Cook Inlet receives sediment from watersheds draining Susitna, Matanuska, Knik, and Tustumena glaciers and from Grewingk and other glaciers on the south shore of Kachemak Bay, generating primary production of up to 300 g C/m2 per year (Larrance et al., 1977; Sambrotto and Lorenzen, 1986; Cooney, 2007). Resurrection Bay on the outer Kenai coast, charged with glacial sediments carried by the Resurrection River, has estimated primary production of 200 g C/m2 per year (Heggie et al., 1977; Sambrotto and Lorenzen, 1986). Prince William Sound receives inputs from Columbia, Harriman, Yale, Harvard, Meares, and other glaciers along its northern and northwestern coasts and has an average production of 185 g C/m2 per year (Goering et al., 1973; Eslinger et al., 2001). Values are lower in the oceanic GOA beyond the shelf, estimated at < 100 g C/m2 per year (Sambrotto and Lorenzen, 1986). Zooplankton biomass including copepods (small crustaceans), euphausiids (krill), hyperiids (amphipods), and pteropods (pelagic snails) declines with distance from the Gulf of Alaska coast, with oceanic values of 1.5–30 g/m2 in summer compared to 60 g/m2 on the continental shelf (Cooney, 1986; Batten et al., 2018).

The Gulf of Alaska provides habitat for at least 287 species of fish, 147 species of birds, and 26 species of marine mammals (Hood and Zimmerman, 1986; Cooney, 2007; Iverson et al., 2007). Important commercial and subsistence fish include sockeye salmon (Oncorrhynchus nerka), pink salmon (Oncorrhynchus gorbuscha), Coho salmon (Oncorrhynchus kisutch), Chinook salmon (Oncorrhynchus tshawytscha), Pacific herring (Hippoglossus stenolepsis), Pacific cod (Gadus macrocephalus), halibut (H. stenolepsis), rockfish (Sebastes spp.), and lingcod (Ophiodon elongatus). Salmon spawn in over 300 coastal watersheds in the study area and there are large commercial salmon fisheries in lower Cook Inlet and Prince William Sound (Alaska Department of Fish and Game, 2022). Most of the Kenai Coast is relatively poor in this resource, dominated by small salmon runs in coastal streams. Abundant seabirds include common murres (Uria aalge), tufted puffins (Fratercula cirrhata), and black-legged kittiwakes (Rissa tridactyla) which have breeding colonies in Kachemak Bay, the Barren Islands, Rocky Bay, the Pye Islands near Nuka Bay, the Chiswell Islands off Aialik Bay, Cape Resurrection, and Prince William Sound (Bailey, 1977; Arimitsu et al., 2021; Alaska Department of Environmental Conservation, 2022).
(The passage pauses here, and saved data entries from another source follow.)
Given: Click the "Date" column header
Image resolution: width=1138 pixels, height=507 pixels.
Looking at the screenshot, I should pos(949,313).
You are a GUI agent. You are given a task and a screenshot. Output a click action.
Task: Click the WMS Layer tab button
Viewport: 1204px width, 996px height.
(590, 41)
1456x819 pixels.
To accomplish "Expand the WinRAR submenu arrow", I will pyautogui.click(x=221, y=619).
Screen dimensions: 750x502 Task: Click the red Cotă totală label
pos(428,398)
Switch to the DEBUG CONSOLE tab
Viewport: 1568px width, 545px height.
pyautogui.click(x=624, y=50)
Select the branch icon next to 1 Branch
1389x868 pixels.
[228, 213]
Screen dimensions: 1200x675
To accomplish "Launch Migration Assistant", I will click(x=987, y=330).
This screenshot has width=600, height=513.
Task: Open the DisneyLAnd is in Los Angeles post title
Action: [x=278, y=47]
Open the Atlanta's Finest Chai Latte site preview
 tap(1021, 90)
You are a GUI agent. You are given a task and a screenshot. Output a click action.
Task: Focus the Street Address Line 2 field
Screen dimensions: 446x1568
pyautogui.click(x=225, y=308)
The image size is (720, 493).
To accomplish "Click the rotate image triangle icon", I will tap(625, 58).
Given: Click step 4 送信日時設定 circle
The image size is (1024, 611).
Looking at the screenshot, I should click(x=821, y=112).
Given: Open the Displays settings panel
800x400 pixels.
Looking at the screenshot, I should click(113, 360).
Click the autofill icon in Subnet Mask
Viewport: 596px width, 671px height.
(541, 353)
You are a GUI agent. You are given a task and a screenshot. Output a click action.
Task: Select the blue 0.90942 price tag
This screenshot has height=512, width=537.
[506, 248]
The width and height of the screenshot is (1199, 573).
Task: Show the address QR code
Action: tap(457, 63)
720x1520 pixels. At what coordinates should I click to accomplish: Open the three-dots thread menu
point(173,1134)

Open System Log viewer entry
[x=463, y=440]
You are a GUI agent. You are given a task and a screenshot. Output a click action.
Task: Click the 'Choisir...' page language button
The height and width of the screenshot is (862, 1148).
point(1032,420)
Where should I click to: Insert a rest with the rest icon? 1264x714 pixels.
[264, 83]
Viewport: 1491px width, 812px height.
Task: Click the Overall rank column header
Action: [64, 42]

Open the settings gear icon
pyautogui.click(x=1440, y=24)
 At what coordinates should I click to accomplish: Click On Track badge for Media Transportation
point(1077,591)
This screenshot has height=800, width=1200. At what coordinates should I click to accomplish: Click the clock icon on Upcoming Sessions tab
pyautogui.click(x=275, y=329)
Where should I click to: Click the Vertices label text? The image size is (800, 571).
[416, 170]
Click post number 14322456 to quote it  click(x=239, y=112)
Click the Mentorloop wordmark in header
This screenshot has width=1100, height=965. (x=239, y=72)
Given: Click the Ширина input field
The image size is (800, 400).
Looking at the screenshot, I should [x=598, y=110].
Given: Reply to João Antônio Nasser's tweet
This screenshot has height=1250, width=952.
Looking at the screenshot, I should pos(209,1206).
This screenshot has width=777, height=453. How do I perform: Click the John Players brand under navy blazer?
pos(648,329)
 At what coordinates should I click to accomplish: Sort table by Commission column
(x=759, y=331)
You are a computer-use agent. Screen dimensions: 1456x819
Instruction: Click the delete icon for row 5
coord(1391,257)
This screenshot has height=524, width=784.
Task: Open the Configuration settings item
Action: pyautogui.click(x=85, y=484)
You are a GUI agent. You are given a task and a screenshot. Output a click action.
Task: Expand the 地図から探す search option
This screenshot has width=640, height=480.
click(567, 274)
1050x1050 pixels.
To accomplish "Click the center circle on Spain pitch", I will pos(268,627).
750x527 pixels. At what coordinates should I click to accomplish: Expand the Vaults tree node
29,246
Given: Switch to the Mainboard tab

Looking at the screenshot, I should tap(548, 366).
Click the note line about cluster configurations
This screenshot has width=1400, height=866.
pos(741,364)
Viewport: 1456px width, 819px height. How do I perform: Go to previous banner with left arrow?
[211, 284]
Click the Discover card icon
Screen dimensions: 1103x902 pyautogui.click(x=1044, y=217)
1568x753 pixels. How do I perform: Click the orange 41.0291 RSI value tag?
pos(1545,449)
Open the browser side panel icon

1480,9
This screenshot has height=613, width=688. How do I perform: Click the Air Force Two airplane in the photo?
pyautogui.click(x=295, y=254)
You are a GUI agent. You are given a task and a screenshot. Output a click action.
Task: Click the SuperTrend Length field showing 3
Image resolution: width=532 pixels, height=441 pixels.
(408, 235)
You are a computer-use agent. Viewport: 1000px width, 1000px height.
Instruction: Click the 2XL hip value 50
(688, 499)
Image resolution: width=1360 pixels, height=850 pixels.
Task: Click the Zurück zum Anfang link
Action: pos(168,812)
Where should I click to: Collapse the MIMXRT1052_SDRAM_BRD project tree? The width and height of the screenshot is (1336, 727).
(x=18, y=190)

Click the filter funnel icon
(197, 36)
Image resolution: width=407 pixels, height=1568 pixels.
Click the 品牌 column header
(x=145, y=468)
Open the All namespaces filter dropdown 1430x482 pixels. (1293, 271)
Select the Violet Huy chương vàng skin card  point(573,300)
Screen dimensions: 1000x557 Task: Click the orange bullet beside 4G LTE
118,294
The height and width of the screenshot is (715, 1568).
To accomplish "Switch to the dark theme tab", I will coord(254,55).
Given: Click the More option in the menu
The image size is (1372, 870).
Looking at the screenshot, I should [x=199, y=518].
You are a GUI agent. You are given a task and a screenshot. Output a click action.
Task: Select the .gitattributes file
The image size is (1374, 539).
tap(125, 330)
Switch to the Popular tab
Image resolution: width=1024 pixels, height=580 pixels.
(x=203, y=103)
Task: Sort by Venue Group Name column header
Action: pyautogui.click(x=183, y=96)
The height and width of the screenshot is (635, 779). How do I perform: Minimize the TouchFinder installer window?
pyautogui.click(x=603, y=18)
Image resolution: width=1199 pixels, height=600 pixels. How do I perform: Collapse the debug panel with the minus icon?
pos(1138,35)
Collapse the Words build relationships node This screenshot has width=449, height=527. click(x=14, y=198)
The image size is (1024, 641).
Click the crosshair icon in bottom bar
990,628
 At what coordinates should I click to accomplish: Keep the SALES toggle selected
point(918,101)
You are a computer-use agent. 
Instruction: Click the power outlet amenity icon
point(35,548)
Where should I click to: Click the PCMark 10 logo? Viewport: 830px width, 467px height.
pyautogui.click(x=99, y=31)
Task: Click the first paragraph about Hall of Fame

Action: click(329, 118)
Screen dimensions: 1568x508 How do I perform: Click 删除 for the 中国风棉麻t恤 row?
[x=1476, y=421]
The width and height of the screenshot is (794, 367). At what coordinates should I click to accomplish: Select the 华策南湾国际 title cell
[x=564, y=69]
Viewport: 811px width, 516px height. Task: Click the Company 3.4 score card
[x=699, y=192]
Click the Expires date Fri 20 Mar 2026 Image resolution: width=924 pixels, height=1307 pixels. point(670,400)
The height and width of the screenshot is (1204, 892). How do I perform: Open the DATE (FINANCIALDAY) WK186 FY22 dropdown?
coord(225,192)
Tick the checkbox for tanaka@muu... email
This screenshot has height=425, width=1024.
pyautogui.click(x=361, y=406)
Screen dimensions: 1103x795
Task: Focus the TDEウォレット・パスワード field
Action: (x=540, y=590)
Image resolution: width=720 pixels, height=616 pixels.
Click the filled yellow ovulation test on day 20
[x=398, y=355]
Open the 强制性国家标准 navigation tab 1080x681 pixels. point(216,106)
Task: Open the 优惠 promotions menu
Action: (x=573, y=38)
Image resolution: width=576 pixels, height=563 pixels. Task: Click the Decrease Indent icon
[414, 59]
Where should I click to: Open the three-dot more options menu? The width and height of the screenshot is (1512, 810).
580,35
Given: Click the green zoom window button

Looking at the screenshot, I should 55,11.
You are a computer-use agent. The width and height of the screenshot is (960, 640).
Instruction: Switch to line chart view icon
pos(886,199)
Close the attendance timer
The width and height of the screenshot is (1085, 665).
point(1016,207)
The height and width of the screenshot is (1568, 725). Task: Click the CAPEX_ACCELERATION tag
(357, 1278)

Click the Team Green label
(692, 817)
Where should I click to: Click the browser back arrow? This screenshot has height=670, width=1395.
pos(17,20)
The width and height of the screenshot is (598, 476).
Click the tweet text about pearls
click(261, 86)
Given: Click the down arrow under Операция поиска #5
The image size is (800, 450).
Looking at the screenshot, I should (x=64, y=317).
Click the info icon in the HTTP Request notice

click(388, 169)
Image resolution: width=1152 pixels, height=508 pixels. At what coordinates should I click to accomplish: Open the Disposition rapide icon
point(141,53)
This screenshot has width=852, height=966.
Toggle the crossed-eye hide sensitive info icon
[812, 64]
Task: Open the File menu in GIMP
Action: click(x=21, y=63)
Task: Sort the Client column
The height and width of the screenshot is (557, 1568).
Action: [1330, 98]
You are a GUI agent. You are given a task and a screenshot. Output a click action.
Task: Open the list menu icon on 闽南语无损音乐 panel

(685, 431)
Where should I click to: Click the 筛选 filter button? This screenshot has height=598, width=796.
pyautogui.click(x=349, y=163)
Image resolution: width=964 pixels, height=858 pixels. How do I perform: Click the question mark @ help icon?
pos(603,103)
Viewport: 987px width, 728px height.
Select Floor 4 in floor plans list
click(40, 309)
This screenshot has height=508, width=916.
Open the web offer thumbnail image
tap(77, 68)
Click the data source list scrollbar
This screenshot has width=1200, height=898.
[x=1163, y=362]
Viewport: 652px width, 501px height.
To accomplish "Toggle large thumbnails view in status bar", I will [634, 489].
The marine mammals most important to present-day Chugach hunters are harbor seals (Phoca vitulina) and Steller sea lions (Eumetopias jubatus). Both have undergone severe population declines since the 1970s. Sea lions, with a current estimated western Alaska population of 50,000, are most abundant on the Kenai Coast where they maintain 16 breeding rookeries (Muto et al., 2021). About 69,000 harbor seals utilize scores of terrestrial haulouts for resting, breeding, and pupping (London et al., 2015; Muto et al., 2021) and about 10% rear their pups on ice floes adjacent to tidewater glaciers including rookeries in McCarty Fiord, Northwestern Lagoon, and Aialik Bay on the Kenai coast and College Fjord and Columbia Glacier in Prince William Sound (Hoover-Miller, 1994; Bengtson et al., 2007; Hoover-Miller et al., 2011; Hoover-Miller and Armato, 2018). In the past, Chugach hunters also took harbor porpoises (Phocoena phocoena) and Dall porpoises (Phocoenoides dalli), both common throughout the region (Muto et al., 2021).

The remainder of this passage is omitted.